Without using a calculator, express $$\dfrac {(2+\sqrt {5})^{2}}{\sqrt {5}-1}$$ in the form $$a+b\sqrt {5}$$, where $$a$$ and $$b$$ are constants to be found.

Answer

**step1** Understanding the problem and outlining the strategy

The problem asks us to express the given expression $$\dfrac {(2+\sqrt {5})^{2}}{\sqrt {5}-1}$$ in the form $$a+b\sqrt {5}$$, where $$a$$ and $$b$$ are constants. To achieve this, we will first expand the numerator, then rationalize the denominator, and finally combine the terms to fit the desired format.

**step2** Expanding the numerator

First, we expand the numerator, $$(2+\sqrt {5})^{2}$$.
Using the algebraic identity $$(x+y)^2 = x^2 + 2xy + y^2$$:
$$(2+\sqrt {5})^{2} = (2)^2 + 2(2)(\sqrt {5}) + (\sqrt {5})^2$$
$$ = 4 + 4\sqrt {5} + 5$$
$$ = 9 + 4\sqrt {5}$$
So, the expression becomes $$\dfrac {9+4\sqrt {5}}{\sqrt {5}-1}$$.

**step3** Rationalizing the denominator

Next, we need to rationalize the denominator.
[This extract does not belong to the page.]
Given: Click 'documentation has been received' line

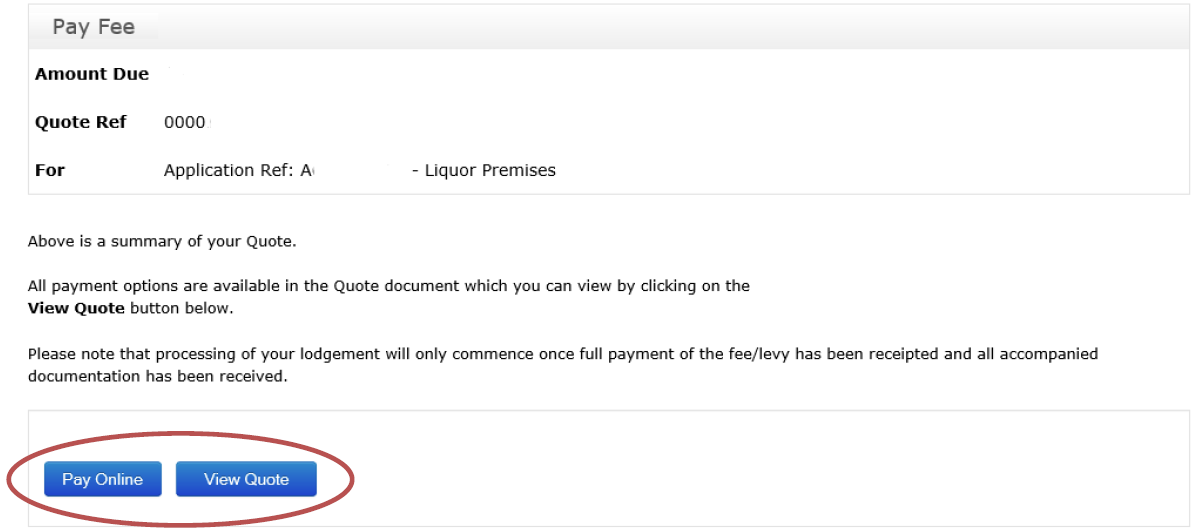Looking at the screenshot, I should tap(157, 377).
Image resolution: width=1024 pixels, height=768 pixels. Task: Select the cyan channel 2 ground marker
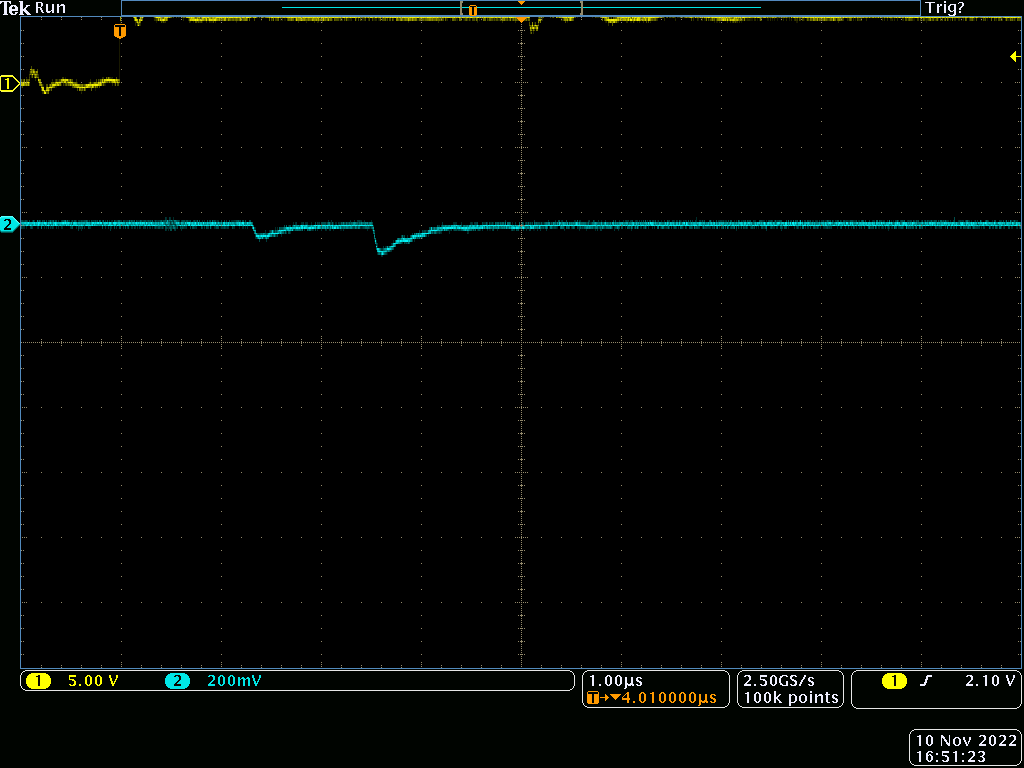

The denominator is $$\sqrt {5}-1$$. To rationalize it, we multiply both the numerator and the denominator by its conjugate, which is $$\sqrt {5}+1$$.
The expression becomes:
$$\dfrac {9+4\sqrt {5}}{\sqrt {5}-1} \times \dfrac {\sqrt {5}+1}{\sqrt {5}+1}$$

**step4** Multiplying the numerators

Now, we multiply the numerators:
$$(9+4\sqrt {5})(\sqrt {5}+1)$$
Using the distributive property:
$$ = 9(\sqrt {5}) + 9(1) + 4\sqrt {5}(\sqrt {5}) + 4\sqrt {5}(1)$$
$$ = 9\sqrt {5} + 9 + 4(5) + 4\sqrt {5}$$
$$ = 9\sqrt {5} + 9 + 20 + 4\sqrt {5}$$
Combine the constant terms and the terms with $$\sqrt {5}$$:
$$ = (9+20) + (9\sqrt {5}+4\sqrt {5})$$
$$ = 29 + 13\sqrt {5}$$

**step5** Multiplying the denominators

Now, we multiply the denominators:
$$(\sqrt {5}-1)(\sqrt {5}+1)$$
Using the difference of squares identity $$(x-y)(x+y) = x^2 - y^2$$:
$$ = (\sqrt {5})^2 - (1)^2$$
$$ = 5 - 1$$
$$ = 4$$

**step6** Combining and expressing in the desired form

Now we combine the simplified numerator and denominator:
$$\dfrac {29+13\sqrt {5}}{4}$$
To express this in the form $$a+b\sqrt {5}$$, we separate the terms:
$$ = \dfrac {29}{4} + \dfrac {13\sqrt {5}}{4}$$
$$ = \dfrac {29}{4} + \dfrac {13}{4}\sqrt {5}$$
By comparing this to $$a+b\sqrt {5}$$, we find that $$a = \dfrac {29}{4}$$ and $$b = \dfrac {13}{4}$$.